Ulith didn't know whether to be relieved, and thought of a reason not to. "So if you do this spell, the three of you, is it possible that you might use too much energy to handle?"

"No. The spell takes so little that the only reason we're combining at all is to increase the area we can clean at one time."

"What about fatigue?" he persisted. He wanted to make sure she thought of everything. "If you wear yourself out—"

"Then we end the spell," said Lesana. "Look, I know you don't want me to do this. But it's not as if I can ask anybody else to take my place."

"I know, I know." Ulith looked down. "I just . . . I worry about you, kacha."

"Kacha?" Lesana echoed, staring at him. "When did I get that important to you?"

Before all this, he thought. He hadn't meant to say it, but it was still true. "You've been my heart longer than you know," he answered. When he looked over at her, she was struggling for words.

"I—you—" she said, and put a hand to her forehead. "This is just so awful," she whispered.
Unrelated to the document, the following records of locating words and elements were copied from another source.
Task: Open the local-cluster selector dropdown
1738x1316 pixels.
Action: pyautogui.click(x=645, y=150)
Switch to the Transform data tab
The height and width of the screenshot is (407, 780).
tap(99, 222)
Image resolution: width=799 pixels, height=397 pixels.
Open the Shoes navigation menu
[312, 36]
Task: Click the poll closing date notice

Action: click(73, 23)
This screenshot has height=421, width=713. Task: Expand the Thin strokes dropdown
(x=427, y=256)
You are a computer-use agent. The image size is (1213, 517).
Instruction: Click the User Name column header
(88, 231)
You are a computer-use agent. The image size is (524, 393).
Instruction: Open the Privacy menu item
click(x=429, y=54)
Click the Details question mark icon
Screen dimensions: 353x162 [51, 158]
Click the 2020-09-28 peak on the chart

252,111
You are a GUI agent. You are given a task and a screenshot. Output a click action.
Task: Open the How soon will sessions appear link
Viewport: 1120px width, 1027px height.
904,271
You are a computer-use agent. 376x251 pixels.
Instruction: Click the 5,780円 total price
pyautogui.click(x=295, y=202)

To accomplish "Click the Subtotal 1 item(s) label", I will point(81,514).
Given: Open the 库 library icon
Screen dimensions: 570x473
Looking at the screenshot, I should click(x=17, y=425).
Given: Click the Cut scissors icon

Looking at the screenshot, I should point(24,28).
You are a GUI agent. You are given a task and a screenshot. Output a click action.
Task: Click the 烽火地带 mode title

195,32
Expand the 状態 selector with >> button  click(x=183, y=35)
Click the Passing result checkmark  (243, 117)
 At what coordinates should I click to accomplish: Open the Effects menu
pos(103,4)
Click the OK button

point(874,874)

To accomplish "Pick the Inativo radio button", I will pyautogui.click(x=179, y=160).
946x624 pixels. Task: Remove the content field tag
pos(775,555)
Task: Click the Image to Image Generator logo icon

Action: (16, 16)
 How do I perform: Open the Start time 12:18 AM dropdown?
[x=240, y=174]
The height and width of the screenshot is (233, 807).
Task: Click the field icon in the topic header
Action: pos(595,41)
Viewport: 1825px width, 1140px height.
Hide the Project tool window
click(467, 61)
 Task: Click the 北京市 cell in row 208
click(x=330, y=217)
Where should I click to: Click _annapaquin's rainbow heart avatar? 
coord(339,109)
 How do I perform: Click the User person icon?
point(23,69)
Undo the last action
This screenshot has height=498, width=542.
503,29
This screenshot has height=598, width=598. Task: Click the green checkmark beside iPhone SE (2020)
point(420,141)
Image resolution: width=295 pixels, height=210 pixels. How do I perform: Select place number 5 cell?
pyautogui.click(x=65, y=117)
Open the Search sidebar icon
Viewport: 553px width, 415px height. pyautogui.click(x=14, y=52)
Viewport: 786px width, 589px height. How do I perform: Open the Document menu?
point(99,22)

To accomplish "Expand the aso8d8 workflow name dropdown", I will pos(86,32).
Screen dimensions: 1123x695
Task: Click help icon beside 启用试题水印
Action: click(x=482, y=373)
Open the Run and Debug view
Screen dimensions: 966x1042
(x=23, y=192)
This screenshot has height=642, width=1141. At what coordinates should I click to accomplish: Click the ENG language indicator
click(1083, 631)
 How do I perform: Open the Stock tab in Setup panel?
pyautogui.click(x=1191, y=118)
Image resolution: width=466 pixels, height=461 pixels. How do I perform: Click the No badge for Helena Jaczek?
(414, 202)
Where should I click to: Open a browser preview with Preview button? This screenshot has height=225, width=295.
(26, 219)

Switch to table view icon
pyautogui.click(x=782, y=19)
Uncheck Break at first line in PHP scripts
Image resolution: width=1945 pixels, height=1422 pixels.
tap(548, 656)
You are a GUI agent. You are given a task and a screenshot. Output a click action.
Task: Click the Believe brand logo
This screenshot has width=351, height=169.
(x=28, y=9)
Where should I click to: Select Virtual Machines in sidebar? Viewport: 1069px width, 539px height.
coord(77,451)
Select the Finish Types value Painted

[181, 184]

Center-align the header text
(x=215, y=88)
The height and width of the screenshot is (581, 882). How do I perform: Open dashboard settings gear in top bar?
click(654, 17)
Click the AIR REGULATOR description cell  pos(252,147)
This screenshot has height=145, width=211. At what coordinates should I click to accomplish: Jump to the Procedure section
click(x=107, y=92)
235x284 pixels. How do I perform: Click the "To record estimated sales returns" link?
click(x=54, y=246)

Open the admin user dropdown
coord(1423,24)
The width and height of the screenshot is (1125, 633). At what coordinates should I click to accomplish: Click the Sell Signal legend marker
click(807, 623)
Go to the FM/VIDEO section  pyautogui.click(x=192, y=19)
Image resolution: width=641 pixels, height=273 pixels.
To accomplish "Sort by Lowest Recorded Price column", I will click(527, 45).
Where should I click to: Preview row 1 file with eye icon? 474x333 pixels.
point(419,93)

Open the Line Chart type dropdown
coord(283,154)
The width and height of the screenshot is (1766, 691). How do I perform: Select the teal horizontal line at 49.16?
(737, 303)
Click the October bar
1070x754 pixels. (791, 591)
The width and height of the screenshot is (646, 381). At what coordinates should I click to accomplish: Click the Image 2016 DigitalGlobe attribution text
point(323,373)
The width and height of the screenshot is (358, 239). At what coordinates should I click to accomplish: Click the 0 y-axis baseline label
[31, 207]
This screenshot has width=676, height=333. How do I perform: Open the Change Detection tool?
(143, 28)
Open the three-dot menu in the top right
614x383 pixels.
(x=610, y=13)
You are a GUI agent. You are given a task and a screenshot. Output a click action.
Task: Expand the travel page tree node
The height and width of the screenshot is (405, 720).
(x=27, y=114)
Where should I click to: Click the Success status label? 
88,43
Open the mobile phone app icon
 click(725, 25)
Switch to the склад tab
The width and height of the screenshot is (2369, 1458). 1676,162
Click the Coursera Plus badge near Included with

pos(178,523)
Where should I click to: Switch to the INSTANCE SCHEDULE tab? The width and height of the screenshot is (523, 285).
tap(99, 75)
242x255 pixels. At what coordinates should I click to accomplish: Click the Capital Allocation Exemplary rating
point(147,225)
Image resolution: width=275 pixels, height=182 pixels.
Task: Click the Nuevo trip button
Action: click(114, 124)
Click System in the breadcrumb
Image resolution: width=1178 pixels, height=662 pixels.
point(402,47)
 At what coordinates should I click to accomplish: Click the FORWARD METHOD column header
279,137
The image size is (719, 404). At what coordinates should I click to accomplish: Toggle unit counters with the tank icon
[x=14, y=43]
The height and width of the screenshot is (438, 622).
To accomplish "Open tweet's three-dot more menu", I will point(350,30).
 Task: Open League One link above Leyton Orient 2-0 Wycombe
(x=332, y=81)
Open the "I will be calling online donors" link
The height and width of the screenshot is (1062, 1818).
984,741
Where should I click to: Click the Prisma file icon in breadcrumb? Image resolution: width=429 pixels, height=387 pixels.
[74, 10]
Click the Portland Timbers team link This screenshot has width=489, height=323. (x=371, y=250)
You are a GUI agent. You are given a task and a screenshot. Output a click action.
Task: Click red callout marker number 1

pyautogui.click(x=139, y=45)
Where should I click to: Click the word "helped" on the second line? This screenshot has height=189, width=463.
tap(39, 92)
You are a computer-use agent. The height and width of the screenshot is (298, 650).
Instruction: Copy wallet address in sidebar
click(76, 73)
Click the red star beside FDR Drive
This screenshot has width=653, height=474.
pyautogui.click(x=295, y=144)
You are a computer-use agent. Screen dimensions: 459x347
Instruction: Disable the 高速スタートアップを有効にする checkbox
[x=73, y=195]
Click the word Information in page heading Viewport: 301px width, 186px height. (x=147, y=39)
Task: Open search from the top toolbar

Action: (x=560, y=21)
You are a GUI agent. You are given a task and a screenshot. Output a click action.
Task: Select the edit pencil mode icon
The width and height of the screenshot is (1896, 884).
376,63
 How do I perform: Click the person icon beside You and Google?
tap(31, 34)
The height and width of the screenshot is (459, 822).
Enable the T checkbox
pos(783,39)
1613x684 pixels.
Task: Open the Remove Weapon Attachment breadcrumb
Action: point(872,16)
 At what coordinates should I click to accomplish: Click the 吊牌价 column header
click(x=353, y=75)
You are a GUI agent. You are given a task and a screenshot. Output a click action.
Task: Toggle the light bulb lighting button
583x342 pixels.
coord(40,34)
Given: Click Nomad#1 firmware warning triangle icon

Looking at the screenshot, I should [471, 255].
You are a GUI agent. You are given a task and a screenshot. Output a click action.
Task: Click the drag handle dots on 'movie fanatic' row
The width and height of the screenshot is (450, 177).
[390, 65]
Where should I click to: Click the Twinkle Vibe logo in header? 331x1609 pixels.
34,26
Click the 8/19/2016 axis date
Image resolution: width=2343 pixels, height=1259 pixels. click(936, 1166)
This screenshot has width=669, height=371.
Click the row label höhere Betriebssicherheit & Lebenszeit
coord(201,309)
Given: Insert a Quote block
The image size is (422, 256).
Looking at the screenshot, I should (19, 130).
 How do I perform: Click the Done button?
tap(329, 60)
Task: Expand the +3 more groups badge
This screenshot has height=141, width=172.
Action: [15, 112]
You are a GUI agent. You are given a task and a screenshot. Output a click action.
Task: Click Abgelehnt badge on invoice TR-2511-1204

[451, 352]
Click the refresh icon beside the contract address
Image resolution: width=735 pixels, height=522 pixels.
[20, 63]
Ulith was off the table almost before he knew it, taking her in his arms. "Yeah, it is," he said into her hair. He wondered if she would ever find out what he felt about it, then decided that was impossible. She might feel the same at some point, near in the future or far, but it would be different for her. The questions she had to wrestle with were deeper than his, rooted at the center of her being. She had always filled that place with the dreams and work of rebuilding; it was a wonder that anything else had been able to take hold. But now that they knew it could happen, maybe a different kind of rebuilding could be part of the future. Ulith knew what he wanted, and he knew what he needed; and for now, at least, he had both.